You have to understand most new data being created in the world is in unstructured form. Social media posts, images and videos are all unstructured data. Analytics are a powerful thing. Their first gift to the world was Business Intelligence. This allowed you to see where you were using structured data. For example how you did in last 6 months financially? What is the data on what customers have done? Which customers bought what product category in which region? This was great for businesses as planning capability especially for financial purposes greatly increased organizational efficiencies. Structured data feeds built on top of data warehouses were set up to achieve this. But the agile digital organization goes beyond that.

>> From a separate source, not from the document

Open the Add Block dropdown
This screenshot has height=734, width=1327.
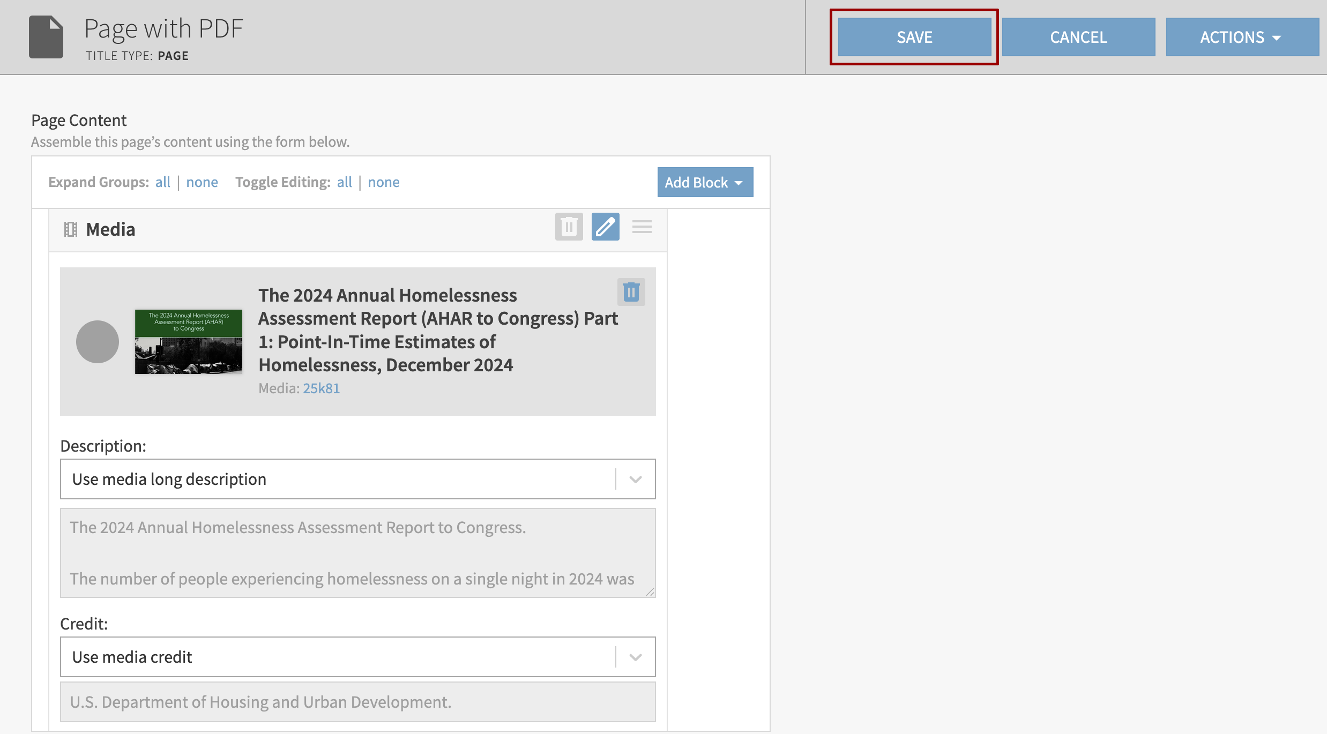pyautogui.click(x=705, y=182)
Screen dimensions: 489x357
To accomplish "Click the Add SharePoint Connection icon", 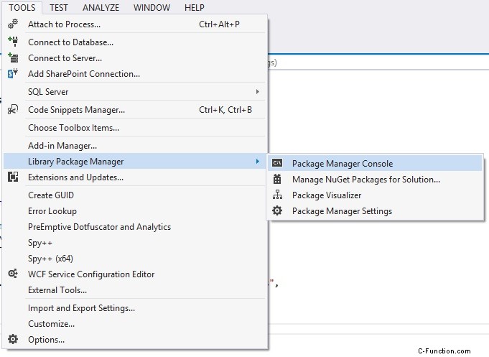I will pyautogui.click(x=13, y=73).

Its present is grounded in knowing the past but its focus is the future. It asks: Why will customers leave? Who is the influencer I can personalize my sales efforts to, for maximum word of mouth that will contribute to consistent quarterly growth? How can I consistently satisfy my most frequent high margin customers? It is ruthlessly focused on delighting the customer and its processes, management, information technology all live to enable and enhance that focus. And to do that it requires insights from all sorts of data: Structured, semi-unstructured and unstructured. Because that is the data its customers and often a company’s departments related to customers are producing.
In an information technology strategy supporting an agile digital organization, Data Lakes can play an essential part. Such an organization creates use cases first and ensures technology supports them in parallel with using technology to keep costs low. This way IT supports both business strategy and operations. These use cases can be operational in nature like inventory optimization or cost of sales efficiency. Or they can be customer focused like cross selling and upselling. The best practice here is that a cross functional team led by a business executive supported by an IT executive leads and owns this process. Once these use cases are established advanced analytics are then used to find data to support how the organization should move on these use cases.
Using advanced analytics requires access to all kinds of data in any form. Complex data modeling and algorithm led data crawling has to be used on this data. We are talking about massive data loads running on demand for lightning quick near real time or real time analysis. Data Lakes make this possible by being built for scale for all kinds of data not just structured one. There are organizations running advanced analytics on Exabytes of data using Data Lakes already.
Operationally you can even use the cloud as an enabler you are talking about any amount of throughput on any amount of file size with no additional coding requirements once the Data Lake is set up. Companies like Microsoft offer enterprise grade Data Lakes with SLA’s today. If you choose to keep this in your own Data Center Data Lakes use open source technology running on stock dependable storage making it far more cost effective to scale from a storage point of view.
Data Lakes are at the heart of a technology solution for a new kind of agile digital organization whose competency in analyzing massive data sets, getting actionable insights and acting on them gives it a significant edge over rivals. Challenges remain to be sure. Data engineers who set up data feeds and Data Scientists who work with business to create complex data models and algorithms are incredibly rare in most geographies. Getting every department to relinquish data to be put into data lakes is often a far tougher cultural challenge then leaders realize. But Data Lakes mean insights that can help companies win in persistently uncertain times. For this reason alone they are here to stay.